В Камельгино я приехал первый раз в январе 1997-го. На доро­ге, что идет от соседних Дворцов через сосновый бор с кладбищем встретился мне мужик в рыжем тулупе с поднятым овчинным воротником. Руки спрятаны в толстые и огромные, как мешки, рукавицы. Мужик правил каурой лошаденкой, стоя на коленях в санях, устланных соломой. Шапка — одно ухо кверху, другое БНИЗ. Шнурок болтается, будто замерзший черный червяк. Боро­да в инее. И у лошади нижняя губа тоже вся белая. У обоих пар изо рта. Полозья саней — два бруса с квадратным сечением. Точно такие же на картине Сурикова «Боярыня Морозова». Некой доре­волюционной стариной на меня повеяло, будто здесь остановилось время и не менялось ничего с начала века.
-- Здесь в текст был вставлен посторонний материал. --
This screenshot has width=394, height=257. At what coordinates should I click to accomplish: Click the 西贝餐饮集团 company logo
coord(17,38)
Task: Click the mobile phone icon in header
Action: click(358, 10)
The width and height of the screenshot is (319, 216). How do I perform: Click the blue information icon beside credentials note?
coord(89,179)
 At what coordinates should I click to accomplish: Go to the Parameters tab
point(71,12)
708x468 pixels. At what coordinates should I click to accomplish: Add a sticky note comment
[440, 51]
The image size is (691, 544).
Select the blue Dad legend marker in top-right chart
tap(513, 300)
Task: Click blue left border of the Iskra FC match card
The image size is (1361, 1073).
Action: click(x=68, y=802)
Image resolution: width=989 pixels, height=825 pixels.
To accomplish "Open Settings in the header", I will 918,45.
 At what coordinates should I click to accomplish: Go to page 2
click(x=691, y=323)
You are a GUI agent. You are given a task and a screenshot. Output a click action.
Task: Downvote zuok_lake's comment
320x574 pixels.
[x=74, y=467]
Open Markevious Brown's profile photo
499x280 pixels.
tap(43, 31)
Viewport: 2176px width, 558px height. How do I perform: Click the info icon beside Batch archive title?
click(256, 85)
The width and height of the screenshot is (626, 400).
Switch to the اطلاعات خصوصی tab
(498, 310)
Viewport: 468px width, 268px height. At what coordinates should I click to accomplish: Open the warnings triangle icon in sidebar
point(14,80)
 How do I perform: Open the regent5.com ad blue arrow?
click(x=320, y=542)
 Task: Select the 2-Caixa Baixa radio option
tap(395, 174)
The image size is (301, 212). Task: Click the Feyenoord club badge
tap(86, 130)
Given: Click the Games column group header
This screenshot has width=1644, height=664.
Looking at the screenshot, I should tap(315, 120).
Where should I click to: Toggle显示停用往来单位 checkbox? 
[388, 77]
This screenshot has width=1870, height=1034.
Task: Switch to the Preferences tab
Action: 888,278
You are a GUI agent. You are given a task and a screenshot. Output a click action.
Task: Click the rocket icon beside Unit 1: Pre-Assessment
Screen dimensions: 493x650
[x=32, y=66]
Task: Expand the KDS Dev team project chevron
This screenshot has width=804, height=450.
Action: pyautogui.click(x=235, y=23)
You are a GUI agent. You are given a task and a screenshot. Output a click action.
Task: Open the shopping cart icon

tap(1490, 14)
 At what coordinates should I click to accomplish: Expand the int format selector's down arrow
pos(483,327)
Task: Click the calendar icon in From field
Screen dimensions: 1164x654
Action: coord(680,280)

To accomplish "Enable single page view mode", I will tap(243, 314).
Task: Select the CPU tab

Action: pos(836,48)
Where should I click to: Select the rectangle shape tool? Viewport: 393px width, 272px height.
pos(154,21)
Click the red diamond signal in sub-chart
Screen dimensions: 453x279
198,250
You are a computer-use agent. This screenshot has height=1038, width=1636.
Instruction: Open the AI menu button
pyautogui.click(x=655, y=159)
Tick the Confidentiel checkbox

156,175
Через полгода случилось мне вновь побывать в камельгинских окрестностях. Гуляя по кладбищу, отметил одну особенность: если на могильном холмике лежит камень (а здесь многие могилы отмечены просто камнем), то его часто красят синей краской. Буд­то маленькое облачко прилегло в траве. Среди новых, ухоженных могил с оградами сбились кое-где в кучу, как зеленые овечки старые едва приметные бугорки, почти сровнявшиеся с землей. Я попробовал отыскать могилы Тимофея Чванова и Евграфа Соловь­ева дворцовского священника Иосифа Дворина, прослужившего в деревне более сорока лет, но безуспешно. Есть ли надписи на их крестах? Да есть ли, целы ли сами кресты? Я даже этого не знал. Я чувствовал себя, блуждая по кладбищу, как герой бунинского «Суходола», искавший могилы предков: «Долго бродишь по кустам, буграм и ямам, покрытым тонкой кладбищенской травой, по каменным плитам, почти ушедшим в землю, пористым от дождей поросших черным мохом... Вот два-три железных памятника. Но чьи они? Так темно-золотисты стали они, что уже не прочесть над­писей на них. Под какими же буграми кости бабушки и дедушки? А Бог ведает! Знаешь только одно: вот где-то здесь, близко».

 

 

 

 

 

 

 

 

 

 

[1] Убийство было совершено «грядкой» — так называют жердь, идущую вдоль телеги, или жердь вообще. Подробнее об этом убийстве на документальной основе рассказано: Чернов Н.А. Деревня Камельгино: Документальные хро­ники. Калуга, 2009.

 

[2] Церковь. 1914. №30. С. 725.

[3] Цит. по: Чернов Н.А. Указ соч. С. 173–175, 359. На С. 174 здесь помещен фотоснимок не Тимофея Чванова, а калужского священника протоиерея Маркелла Кузнецова. Среди других ошибок — снимок на С. 114, где изоб­ражена не камельгинская церковь, а паперть Покровского кафедрального собора в Москве, где среди молящихся стоят архиепископ Иринарх (Парфенов) и епископ Геронтий (Лакомкин), и снимок датируется второй пол. 1940-х гг.

[4] ГАКО. ФР-202. Оп. 1. Д. 94. Лл. 321–322.